======== Supplied passage ========

Dancer In The Dark Bjork Catherine Deneuve Lars Von Trier

8. “Dancer In The Dark” (2000)
He might be persona non grata at Cannes (or at least was for a while), but Lars Von Trier used to be the toast of the Croisette, reaching a peak with the Palme d’Or winning “Dancer In The Dark.” And appropriately so: while the more recent “Nymphomaniac” might be the director’s magnum opus, ‘Dancer’ remains his best. A spiritual successor to his similarly acclaimed “Breaking The Waves,” the film sees Von Trier push the digital form he’d used with the Dogme movement to new heights, using the frills-free look to blend a sort of Von Sternberg-ish melodrama with MGM-style musical. In her sole true acting role to date, Björk plays Selma, a Czech immigrant in Washington state who consoles herself in the midst of her poverty and degenerating eyesight by watching Hollywood musicals with her colleague (Catherine Deneuve). She’s saving up for an operation to prevent her young son from also going blind, but when her policeman landlord (David Morse) steals from her, it leads to even greater tragedy. Von Trier’s penchant for torturing his leading ladies reaches an apex here, but to dismiss the film (as some did at the time) is to overlook the lo-fi poetry of its form, the boldness of its approach, and the unaffected, raw performance of its wonderful lead, which adds up to something truly mighty.

======== Dataset excerpts ========

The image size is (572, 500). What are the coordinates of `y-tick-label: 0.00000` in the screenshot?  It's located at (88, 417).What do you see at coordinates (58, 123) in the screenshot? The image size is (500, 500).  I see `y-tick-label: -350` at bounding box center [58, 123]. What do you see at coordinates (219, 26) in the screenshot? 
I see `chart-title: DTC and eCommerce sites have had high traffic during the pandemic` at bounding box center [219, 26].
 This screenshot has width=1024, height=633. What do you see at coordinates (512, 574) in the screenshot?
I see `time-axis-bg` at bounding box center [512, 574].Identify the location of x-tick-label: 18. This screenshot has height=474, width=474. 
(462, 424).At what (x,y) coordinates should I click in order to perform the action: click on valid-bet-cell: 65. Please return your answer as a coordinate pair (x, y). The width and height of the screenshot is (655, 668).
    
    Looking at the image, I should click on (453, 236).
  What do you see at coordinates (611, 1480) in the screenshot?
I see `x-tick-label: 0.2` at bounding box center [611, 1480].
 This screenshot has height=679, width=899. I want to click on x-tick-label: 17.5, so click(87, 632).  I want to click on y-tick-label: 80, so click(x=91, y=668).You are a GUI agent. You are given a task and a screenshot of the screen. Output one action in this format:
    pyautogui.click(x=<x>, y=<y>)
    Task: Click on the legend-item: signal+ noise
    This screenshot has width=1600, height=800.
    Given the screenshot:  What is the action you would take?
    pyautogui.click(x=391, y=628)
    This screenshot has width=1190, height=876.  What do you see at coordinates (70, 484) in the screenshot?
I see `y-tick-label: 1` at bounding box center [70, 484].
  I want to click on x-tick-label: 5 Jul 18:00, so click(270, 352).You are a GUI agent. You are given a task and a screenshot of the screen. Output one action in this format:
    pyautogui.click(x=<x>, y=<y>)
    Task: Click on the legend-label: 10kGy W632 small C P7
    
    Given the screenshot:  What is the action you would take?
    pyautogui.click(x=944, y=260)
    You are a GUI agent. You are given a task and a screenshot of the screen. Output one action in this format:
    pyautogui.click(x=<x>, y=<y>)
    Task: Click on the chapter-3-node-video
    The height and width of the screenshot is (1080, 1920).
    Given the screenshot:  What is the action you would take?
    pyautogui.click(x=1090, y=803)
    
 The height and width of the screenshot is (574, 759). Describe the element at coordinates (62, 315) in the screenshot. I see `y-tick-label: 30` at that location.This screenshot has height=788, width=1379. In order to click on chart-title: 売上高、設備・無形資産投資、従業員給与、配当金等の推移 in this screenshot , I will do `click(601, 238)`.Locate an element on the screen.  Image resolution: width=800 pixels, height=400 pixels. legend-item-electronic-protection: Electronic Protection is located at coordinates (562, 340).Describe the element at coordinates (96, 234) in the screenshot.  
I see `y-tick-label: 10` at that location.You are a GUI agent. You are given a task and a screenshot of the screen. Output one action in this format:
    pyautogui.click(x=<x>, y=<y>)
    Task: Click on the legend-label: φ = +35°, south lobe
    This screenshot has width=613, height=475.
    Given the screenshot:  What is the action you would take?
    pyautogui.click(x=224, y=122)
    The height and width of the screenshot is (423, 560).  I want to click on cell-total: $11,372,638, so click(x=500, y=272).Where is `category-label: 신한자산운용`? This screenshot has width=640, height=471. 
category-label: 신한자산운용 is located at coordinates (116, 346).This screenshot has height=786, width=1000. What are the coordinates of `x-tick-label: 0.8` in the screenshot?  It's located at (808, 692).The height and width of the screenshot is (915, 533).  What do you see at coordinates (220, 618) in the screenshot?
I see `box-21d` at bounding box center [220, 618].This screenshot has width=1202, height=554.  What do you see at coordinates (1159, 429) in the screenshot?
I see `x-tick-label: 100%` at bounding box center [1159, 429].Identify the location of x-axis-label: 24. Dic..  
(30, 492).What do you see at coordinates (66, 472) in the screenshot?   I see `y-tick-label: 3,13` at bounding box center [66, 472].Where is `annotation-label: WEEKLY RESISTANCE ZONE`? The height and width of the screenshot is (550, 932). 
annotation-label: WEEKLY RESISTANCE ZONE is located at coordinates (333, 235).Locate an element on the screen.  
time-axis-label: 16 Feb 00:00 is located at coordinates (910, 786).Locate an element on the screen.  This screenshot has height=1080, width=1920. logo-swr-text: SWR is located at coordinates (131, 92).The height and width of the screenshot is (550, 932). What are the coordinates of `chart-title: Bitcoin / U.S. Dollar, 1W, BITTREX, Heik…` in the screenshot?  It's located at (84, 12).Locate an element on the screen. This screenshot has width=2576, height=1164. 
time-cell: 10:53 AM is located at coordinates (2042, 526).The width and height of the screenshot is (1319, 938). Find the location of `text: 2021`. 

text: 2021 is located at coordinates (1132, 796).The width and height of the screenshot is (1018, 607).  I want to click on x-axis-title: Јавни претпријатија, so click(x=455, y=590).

========

▸ **Problem description**: Continue the passage about "Dancer In The Dark" from the point where it stops. The data that comes after the text can be set aside.

▸ **Reply**:
The Son's Room Nanni Moretti

7. “The Son’s Room” (2001)
The winner of the 2001 Palme was a surprise: with films like “Mulholland Drive,” “Moulin Rouge!” and “The Man Who Wasn’t There” in competition, the prize went to a modest little drama from Nanni Moretti, a Cannes favorite who’d never made this kind of splash before. But while it might have raised eyebrows, the film was a worthy winner, telling a universal story with utter specificity and enormous humanity. Moretti’s film focuses on a middle-class Italian family whose happiness is torn apart when, after the father Giovanni (Moretti himself) has to go on an urgent call with a patient and must cancel a jogging date with his son (Giuseppe Sanfelice), the boy goes on to die in a scuba diving accident. Comparisons were drawn to “Ordinary People” (and, by the time it hit U.S. theaters, the same year’s “In The Bedroom”) and it’s kin to those two films in portraying total, life-upending, helpless grief without ever once becoming sentimental. It’s a movie that feels utterly human, and it’s a reminder that while Moretti has never been entirely fashionable, he’s capable of greatness (his recent “Mia Madre” marked a return to form after a few disappointments).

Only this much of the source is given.